By Jess Kean, Staff Writer
Alcohol has been reportedly linked to a number of recent arrests on Tybee Island. Incidents involving drinking have brought about several cases arguing issues of public safety. Tybee officials are currently looking at ways to reduce criminal activity on the island, including prohibiting alcohol in certain areas.
This past spring, the Tybee community prepared for the crowds that accompany Savannah’s well-known Orange Crush event. Though unlike past years hosting the annual beach party, a shooting near the pier raised many questions about whether or not alcohol should be restricted to promote safety on the beach.
Following the incident, Mayor of Tybee Island, Jason Buelterman, brought in a task force to examine the issues and present a set of recommendations to the City Council, advising them on how to enforce safety during holidays and large events.
Mayor Pro Tempore, Wanda Doyle, states, “I think that alcohol is a big problem for more than Orange Crush, but with the Fourth of July and other events. We have fights, things get out of hand, police have to get called.”

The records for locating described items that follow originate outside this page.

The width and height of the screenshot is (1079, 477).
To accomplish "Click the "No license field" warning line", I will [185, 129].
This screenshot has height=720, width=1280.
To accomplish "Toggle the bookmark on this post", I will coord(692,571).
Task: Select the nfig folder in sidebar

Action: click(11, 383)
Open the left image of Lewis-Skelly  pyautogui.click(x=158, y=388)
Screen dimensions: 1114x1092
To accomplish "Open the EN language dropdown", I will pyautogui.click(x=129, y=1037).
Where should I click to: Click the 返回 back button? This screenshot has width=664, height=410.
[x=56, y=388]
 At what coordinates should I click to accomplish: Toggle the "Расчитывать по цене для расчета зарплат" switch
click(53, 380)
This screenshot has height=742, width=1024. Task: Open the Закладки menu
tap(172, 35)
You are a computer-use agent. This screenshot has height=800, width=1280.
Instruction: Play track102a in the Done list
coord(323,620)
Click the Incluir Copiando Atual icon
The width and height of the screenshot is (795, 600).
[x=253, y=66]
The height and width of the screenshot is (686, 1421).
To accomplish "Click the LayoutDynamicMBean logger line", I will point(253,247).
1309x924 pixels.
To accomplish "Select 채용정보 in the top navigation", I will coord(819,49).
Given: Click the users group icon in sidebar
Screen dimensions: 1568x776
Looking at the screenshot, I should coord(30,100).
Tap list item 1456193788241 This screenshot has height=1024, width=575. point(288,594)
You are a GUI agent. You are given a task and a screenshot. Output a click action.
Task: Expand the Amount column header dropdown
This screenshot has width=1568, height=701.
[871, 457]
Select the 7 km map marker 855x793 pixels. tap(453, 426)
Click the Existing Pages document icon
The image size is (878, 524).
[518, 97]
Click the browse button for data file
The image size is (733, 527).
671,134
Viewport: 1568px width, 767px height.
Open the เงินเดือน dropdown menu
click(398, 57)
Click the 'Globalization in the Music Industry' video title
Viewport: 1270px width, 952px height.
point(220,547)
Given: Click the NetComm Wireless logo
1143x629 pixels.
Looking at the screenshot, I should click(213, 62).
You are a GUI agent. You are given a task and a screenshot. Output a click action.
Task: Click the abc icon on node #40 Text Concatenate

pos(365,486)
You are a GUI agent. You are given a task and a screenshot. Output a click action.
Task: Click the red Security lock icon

Many feel strongly that an alcohol ban on Tybee would be unreasonable. Armstrong student, Isaac Gaither says, “That’s not the solution to violence – it’s the people.” He feels that other solutions should be considered.
Another Armstrong student, Ben Weaver, added, “There are people who go out there to drink just for the fun of it.”
Others argue that restricting alcohol could hurt local, alcohol-serving businesses. Doyle points out that, “A ban on alcohol on the beach could possibly increase revenue in the bars by bringing people into the bars.”
The task force reportedly finished their meetings last week but have yet to present their recommendations to City Council. The council’s ultimate goal is to reach a solution that is in the interest of both residents and visitors alike.
The decision on whether Tybee’s City Council will continue allowing drinks to be consumed on the beach or choose to enforce restrictions will be determined later this year. As of right now, solutions are still on the table for discussion and the City Council continues to explore its options.